C’est tombé aujourd’hui même à 10 heures 26 sonnantes sur le portable d’un de mes amis journalistes (oui, j’en ai, mais on reparlera un autre jour si vous voulez bien). Ah, les mailing-lists ! Inscrivez-vous à l’une d’elles et – drrring ! (ou bip ou boing ou autre, ça dépend de votre portable et de vos goûts musicaux), c’est l’actualité elle-même en personne qui vient, débarque, qui vous sonne, qui vous somme. Surtout que, dans le cas présent, l’actualité, en plus, avait la bonne idée d’être en avance sur son temps. Le titre ? Sobre. «Nautic 2008 : 260 000 visiteurs !» Le début du communiqué ? Tout aussi classique. «Le Nautic 2008, Salon nautique de Paris, ferme ses portes sur un bilan positif…»

Là, évidemment, j’ai levé la tête de l’écran mobile de mon pote et j’ai regardé un peu partout autour de moi. En ce dimanche matin, j’y étais, au Salon nautique de Paris, et je ne voulais pas me faire enfermer, pas de blague ! Mais non, pas de mouvement de foule, aucune panique. Bon. «Une bonne nouvelle dans le contexte actuel», continuait le communiqué. C’est vrai, ça, le Salon ferme avec une journée d’avance, aucune panique, c’est bien. Comme quoi, les gens, s’ils sont informés, sont prêts à être raisonnables…

Suivaient, toujours dans le communiqué, des expressions assez familières, qu’on a déjà lues ou entendues souvent, à propos de pas mal de salons, de manifestations, d’événements, de colloques, de réunions, de débats, de sommets, de congrès : «dynamisme», «grand rendez-vous», «international», «succès», «bilan positif», je crois même qu’il y avait le mot «incontournable», c’est dire si tous les clichés étaient venus à Paris, eux aussi. Peut-être pas aussi nombreux que les visiteurs, mais pas loin.

De deux choses l’une, en tout cas : ou bien les rédacteurs de la chose avaient anticipé les visiteurs à venir en ce dimanche et les avaient donc comptés à l’avance, ou bien ils avaient considéré qu’ils ne seraient pas assez nombreux pour changer la donne. Dans un cas comme dans l’autre, moi, matinal et dominical visiteur du Salon, j’avais de toute façon l’impression de compter pour des prunes. J’aurais finalement décidé de rester au chaud devant mon sapin, aucune différence dans le calcul global de la fréquentation : de toute façon, «ils» savaient, «ils» avaient tout prévu. Merci, ça encourage l’effort, tout ça.

Mais le communiqué comportait une autre mathématique considération propre à étonner quiconque sait compter sur ses doigts.
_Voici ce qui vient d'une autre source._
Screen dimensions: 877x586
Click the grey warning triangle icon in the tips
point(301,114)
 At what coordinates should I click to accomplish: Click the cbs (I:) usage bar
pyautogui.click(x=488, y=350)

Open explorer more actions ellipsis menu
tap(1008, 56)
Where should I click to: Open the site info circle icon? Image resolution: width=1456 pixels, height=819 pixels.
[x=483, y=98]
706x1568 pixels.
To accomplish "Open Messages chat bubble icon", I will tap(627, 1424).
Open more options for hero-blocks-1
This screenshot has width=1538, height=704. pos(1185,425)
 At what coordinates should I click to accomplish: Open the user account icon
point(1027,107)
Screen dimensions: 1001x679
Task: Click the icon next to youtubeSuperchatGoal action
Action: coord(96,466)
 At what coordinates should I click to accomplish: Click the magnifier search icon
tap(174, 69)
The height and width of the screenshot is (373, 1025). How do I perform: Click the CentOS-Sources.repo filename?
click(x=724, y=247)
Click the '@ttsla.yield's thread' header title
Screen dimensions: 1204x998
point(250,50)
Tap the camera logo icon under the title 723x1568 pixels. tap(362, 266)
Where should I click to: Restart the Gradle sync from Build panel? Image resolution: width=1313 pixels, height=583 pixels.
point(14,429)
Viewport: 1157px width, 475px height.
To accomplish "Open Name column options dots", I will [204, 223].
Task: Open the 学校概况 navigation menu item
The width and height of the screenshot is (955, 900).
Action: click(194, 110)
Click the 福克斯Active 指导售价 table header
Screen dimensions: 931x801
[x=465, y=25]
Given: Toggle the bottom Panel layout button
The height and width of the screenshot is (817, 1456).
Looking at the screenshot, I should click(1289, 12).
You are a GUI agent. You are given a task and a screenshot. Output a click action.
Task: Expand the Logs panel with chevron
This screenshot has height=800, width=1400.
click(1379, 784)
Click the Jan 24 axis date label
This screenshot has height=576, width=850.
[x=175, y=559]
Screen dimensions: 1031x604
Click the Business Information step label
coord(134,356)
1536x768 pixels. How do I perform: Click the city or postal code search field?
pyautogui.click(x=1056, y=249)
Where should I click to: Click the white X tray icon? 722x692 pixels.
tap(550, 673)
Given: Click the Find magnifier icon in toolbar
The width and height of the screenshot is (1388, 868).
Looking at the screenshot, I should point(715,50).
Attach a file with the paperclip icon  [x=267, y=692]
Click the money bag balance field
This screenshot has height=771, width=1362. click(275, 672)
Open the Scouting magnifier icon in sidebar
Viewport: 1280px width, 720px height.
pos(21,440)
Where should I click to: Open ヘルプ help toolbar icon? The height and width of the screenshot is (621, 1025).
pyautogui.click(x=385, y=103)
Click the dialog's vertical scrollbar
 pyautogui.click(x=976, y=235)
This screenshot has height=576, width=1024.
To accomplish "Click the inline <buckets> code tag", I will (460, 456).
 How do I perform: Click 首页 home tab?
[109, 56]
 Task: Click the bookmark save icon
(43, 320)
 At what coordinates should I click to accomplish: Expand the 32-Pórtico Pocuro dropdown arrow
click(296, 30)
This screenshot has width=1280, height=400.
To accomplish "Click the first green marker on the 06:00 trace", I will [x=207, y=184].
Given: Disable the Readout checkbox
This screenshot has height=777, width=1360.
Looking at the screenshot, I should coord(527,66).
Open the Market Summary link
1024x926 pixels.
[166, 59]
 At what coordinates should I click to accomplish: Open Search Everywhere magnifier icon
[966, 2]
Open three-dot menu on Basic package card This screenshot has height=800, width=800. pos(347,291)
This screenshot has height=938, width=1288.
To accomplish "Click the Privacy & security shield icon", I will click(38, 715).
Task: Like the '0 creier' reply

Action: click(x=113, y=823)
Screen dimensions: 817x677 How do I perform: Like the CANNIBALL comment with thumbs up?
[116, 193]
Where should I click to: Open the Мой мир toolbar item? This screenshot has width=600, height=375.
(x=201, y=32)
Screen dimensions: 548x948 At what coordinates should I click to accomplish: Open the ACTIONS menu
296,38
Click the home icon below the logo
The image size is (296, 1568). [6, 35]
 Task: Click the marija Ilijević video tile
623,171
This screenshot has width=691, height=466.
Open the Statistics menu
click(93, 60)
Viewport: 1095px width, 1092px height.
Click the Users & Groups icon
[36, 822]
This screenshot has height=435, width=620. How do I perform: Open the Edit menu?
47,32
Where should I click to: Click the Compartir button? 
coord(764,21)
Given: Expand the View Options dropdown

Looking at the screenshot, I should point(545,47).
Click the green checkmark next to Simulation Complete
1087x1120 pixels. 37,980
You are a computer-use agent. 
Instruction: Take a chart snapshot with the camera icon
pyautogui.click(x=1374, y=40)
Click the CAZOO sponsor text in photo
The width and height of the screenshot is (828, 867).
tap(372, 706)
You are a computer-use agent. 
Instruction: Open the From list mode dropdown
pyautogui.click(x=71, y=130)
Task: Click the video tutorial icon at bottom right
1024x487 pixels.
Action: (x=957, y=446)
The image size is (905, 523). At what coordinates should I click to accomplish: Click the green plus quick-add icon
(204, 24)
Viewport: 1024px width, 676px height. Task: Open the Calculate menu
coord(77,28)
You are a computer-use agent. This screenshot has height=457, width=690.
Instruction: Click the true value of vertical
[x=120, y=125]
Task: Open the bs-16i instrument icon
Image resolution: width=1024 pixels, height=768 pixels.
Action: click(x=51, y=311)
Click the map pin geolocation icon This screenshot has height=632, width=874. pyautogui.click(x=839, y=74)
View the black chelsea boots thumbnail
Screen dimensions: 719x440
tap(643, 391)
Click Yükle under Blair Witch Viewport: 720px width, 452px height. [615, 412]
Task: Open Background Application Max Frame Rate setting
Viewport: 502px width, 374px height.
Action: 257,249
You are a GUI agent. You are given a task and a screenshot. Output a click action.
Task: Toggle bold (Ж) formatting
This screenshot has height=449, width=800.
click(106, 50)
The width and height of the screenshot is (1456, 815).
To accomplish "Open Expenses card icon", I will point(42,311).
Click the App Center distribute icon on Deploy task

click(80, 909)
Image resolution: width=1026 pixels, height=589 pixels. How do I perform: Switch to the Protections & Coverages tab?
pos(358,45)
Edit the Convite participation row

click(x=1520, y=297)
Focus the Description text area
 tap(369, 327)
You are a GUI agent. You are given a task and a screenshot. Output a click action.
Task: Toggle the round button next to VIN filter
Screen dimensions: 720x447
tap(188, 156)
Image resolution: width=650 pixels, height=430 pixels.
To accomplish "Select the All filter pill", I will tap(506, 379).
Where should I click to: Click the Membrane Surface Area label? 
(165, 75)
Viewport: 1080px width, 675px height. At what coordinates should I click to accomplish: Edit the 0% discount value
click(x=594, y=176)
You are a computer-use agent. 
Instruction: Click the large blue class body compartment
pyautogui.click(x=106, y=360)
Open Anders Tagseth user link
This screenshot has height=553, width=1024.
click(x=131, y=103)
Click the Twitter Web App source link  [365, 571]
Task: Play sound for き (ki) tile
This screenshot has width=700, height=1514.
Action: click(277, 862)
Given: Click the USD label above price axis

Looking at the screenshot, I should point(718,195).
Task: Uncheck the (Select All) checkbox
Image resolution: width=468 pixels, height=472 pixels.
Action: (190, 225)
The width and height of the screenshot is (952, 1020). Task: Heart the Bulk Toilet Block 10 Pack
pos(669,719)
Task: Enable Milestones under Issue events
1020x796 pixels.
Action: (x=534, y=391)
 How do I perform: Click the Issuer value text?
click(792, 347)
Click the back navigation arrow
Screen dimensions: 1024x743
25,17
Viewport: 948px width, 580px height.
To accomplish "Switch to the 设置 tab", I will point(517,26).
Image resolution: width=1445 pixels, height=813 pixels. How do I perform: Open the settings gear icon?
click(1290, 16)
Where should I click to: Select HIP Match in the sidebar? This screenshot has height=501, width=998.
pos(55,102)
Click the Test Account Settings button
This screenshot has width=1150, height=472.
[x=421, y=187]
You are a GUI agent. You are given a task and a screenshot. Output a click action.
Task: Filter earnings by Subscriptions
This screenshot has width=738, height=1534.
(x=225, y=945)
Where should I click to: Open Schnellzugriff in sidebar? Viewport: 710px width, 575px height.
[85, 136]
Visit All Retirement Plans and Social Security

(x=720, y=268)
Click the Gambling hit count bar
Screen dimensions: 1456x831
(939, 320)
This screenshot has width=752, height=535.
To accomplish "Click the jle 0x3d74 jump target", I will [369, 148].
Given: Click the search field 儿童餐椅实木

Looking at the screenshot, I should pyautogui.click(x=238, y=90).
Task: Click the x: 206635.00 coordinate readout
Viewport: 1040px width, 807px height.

C’est presque un cas d’école, langue et calcul mêlés : «Le Nautic se maintient au premier rang des salons internationaux grâce à une fréquentation soutenue (-5 %).» Outre la bizarrerie de calcul (chiffres annoncés en 2007 : 270 000 ; cette année : 260 000 – cherchez l’erreur…), voilà qui prouve encore, à ceux qui en douteraient, la richesse et les subtilités de notre belle langue française. D’une chose qui baisse, on peut arriver à affirmer qu’elle se maintient.
Surtout que cela ne date pas d’hier : il fut une époque – pas si lointaine, moins de dix ans !– où l’on annonçait fièrement «plus de 300 000 personnes» au Salon de Paris. A force de fréquentation «soutenue», il va effectivement falloir faire quelque chose pour soutenir les visiteurs eux-mêmes. Peut-être commencer par compter les visiteurs du dimanche, même si, franchement, ceux-ci pourraient faire autre chose ce jour-là plutôt que compliquer le travail de tout le monde, c’est un fait.
Tiens, une autre idée en passant : se débarrasser de cette nouvelle appellation «Nautic», si toc, si fade, si plouc, si pauvrement dans le vent d’une anglo-saxonnisation de nos moindres faits et gestes. Quand on croise quelqu’un, on lui demande : «On se voit au Salon ?» Et tout est dit. Sûrement pas : «Tu vas au Nautic ?», qui sonne, allez savoir pourquoi, comme aller au dentiste ou au taureau.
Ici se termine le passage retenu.